The goal is cool, white smoke — thick enough to be visible, gentle enough not to burn the bees. Hot, thin smoke will irritate them. Too much smoke will panic them. Aim for the middle ground.

— From the Archives —
The beekeeper's essential ritual — lighting the smoker with confidence and keeping it lit

Fuel Options

Beekeepers have strong opinions about smoker fuel. Try several. Find what works in your climate and with your equipment.

Pine needles — Abundant, free, produce excellent smoke. Burn hot, so use them in combination with something slower-burning.

Burlap — Classic choice. Burns slow and cool. Produces thick white smoke. Downside: treated burlap (common in commercial bags) can contain chemicals. Use only untreated burlap.

Wood pellets — Compressed sawdust pellets made for pellet stoves. Burn long and produce good smoke. Very popular with beekeepers.

Dried leaves or grass — Free and effective. Gather them in fall. Store dry.

Cardboard — Rolled-up corrugated cardboard burns slowly and produces cool smoke. Cut it into strips and roll it tightly.

Commercial smoker fuel — Pre-packaged options (often cotton or burlap-based) are convenient but pricey.

Whatever you use, keep it dry. Wet fuel does not burn. Many beekeepers keep a sealed bucket of fuel by the hive so they are always ready.

How to Use Smoke

Less is more. The goal is not to gas the bees into submission. The goal is a few gentle puffs to mask the alarm and trigger the feeding response.

At the entrance: Two or three puffs directed into the entrance before you open the hive. Wait thirty seconds. This gives the bees time to respond.

At the inner cover: Remove the outer cover. Puff a little smoke through the hole in the inner cover (if it has one). Wait again.

During inspection: If the bees start to get agitated (louder buzzing, more bees in the air), a gentle puff across the top of the frames calms them. Not a blast. A puff.

If you are stung: Puff smoke on the sting site immediately. This masks the alarm pheromone before other bees smell it and come to investigate.

Alternatives to Smoke

Some beekeepers use a spray bottle of sugar water instead of smoke. The bees stop to lick up the syrup, which distracts them. This works reasonably well with calm colonies.

Others use nothing at all, relying on slow, careful movements and reading the bees' mood.

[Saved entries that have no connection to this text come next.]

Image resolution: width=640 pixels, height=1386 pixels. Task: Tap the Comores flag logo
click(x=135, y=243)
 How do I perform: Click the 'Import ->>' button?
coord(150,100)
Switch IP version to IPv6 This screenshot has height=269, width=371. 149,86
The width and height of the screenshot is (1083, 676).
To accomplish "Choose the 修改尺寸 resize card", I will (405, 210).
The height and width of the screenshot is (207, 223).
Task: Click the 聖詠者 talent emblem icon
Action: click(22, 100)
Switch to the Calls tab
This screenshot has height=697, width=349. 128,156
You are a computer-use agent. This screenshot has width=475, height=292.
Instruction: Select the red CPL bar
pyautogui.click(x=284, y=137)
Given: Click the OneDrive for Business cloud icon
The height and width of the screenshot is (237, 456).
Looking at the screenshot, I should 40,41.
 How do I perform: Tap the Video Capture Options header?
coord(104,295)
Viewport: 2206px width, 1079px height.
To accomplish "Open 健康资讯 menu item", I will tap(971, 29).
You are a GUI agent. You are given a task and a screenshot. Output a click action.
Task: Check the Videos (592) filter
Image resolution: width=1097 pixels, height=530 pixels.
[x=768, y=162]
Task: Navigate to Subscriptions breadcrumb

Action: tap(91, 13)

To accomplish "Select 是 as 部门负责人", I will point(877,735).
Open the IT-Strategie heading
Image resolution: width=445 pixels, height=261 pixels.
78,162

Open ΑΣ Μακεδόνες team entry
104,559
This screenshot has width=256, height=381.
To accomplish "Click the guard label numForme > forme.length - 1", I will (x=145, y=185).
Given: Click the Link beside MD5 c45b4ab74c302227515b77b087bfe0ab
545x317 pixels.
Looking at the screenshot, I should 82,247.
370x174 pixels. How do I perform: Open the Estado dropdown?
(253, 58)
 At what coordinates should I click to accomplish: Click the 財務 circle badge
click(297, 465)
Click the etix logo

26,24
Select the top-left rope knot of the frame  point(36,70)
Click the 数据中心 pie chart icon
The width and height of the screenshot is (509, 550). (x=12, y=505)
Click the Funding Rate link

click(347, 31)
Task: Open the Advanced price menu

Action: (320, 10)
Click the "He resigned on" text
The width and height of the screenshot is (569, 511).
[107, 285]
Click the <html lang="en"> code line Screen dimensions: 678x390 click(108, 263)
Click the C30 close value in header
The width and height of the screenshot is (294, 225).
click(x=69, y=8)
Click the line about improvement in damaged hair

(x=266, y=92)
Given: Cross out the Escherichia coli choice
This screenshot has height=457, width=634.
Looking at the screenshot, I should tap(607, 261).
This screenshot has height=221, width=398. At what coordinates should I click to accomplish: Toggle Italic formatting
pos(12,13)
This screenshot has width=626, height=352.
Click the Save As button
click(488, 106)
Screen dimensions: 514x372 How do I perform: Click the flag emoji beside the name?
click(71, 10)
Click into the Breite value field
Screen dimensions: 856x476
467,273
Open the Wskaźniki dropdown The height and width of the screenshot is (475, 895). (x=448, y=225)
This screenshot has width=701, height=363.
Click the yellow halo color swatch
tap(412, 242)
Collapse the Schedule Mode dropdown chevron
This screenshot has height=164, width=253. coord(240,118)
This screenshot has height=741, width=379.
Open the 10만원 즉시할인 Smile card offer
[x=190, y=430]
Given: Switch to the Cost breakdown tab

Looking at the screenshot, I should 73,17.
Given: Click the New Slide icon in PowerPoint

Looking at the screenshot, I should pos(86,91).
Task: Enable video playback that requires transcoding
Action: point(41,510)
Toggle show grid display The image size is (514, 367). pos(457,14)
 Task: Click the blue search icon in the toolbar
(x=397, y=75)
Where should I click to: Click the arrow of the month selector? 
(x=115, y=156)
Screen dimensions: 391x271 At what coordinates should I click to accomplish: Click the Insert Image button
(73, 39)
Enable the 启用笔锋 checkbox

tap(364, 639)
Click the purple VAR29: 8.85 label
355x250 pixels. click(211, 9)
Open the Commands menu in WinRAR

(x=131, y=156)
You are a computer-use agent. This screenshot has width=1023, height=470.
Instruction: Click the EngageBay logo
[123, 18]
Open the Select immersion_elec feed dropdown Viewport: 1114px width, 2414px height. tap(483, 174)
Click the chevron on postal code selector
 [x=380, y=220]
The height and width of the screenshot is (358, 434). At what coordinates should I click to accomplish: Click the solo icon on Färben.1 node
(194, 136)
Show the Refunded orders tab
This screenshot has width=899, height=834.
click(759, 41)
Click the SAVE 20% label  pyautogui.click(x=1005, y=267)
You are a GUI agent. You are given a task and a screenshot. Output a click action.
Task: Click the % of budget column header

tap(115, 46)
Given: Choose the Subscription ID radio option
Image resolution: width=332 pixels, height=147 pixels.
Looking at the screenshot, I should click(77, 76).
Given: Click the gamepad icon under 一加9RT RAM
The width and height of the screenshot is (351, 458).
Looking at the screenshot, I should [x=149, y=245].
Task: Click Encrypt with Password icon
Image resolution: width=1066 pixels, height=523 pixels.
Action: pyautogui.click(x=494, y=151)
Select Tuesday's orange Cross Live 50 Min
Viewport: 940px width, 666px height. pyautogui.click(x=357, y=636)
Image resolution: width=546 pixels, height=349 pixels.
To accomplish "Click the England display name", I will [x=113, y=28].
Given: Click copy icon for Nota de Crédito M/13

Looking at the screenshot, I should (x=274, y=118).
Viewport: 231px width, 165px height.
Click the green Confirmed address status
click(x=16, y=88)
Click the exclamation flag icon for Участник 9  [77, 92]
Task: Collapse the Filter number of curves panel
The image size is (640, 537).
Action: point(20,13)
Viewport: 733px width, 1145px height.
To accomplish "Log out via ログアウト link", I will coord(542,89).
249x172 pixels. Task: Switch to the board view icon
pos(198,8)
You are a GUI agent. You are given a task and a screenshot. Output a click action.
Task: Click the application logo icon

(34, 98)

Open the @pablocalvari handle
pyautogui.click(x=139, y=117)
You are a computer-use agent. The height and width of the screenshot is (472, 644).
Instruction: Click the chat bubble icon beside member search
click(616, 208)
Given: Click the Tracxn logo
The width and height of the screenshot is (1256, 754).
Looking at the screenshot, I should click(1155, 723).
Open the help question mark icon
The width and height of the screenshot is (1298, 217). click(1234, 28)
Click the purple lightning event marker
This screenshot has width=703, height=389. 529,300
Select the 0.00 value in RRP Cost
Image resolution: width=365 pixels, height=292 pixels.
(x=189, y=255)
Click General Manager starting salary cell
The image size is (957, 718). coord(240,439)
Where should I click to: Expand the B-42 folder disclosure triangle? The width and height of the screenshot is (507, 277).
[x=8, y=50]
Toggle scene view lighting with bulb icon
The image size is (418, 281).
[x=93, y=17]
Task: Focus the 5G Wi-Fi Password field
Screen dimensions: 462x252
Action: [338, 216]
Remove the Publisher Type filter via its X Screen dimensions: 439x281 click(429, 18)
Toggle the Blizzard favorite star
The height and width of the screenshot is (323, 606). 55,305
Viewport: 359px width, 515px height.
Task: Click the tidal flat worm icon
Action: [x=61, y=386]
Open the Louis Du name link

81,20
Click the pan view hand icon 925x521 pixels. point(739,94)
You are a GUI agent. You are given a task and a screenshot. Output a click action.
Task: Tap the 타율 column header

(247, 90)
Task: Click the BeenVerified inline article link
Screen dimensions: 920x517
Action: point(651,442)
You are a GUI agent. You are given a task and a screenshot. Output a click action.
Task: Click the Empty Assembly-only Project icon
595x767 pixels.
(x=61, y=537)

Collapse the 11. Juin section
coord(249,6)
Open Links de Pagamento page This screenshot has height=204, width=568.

This is advanced technique. I do not recommend it for beginners.

Smoker Safety

A smoker is a controlled fire. Treat it as such. Do not set it down in dry grass. Do not leave it unattended. Do not put it in your car while still lit (yes, people have done this; no, it did not end well).

When you finish, close the lid to starve the fire of oxygen. Or dump the contents into a metal bucket and douse with water. Do not assume it is out just because you cannot see flames.

"A beekeeper without a lit smoker is a knight without armor — technically capable, but foolishly underprepared."

— The Practical Beekeeper, 1888
How does smoke calm bees?
It masks alarm pheromones and triggers a feeding response as bees prepare for fire
It makes bees sleepy by reducing their oxygen supply
It temporarily blinds the bees so they can't see threats
It numbs the bees' stingers so they can't sting
Smoke masks the alarm pheromone bees release when threatened, preventing a defensive cascade. It also triggers an instinctive fire-response: bees gorge on honey to prepare for possible evacuation. Bees with full stomachs are calmer and less inclined to sting. Use cool, white smoke — not hot flames!
🔥 Field Note: Always light your smoker before approaching the hive. A smoker that dies mid-inspection leaves you defenseless. Light it, get it burning well, then walk to the bees.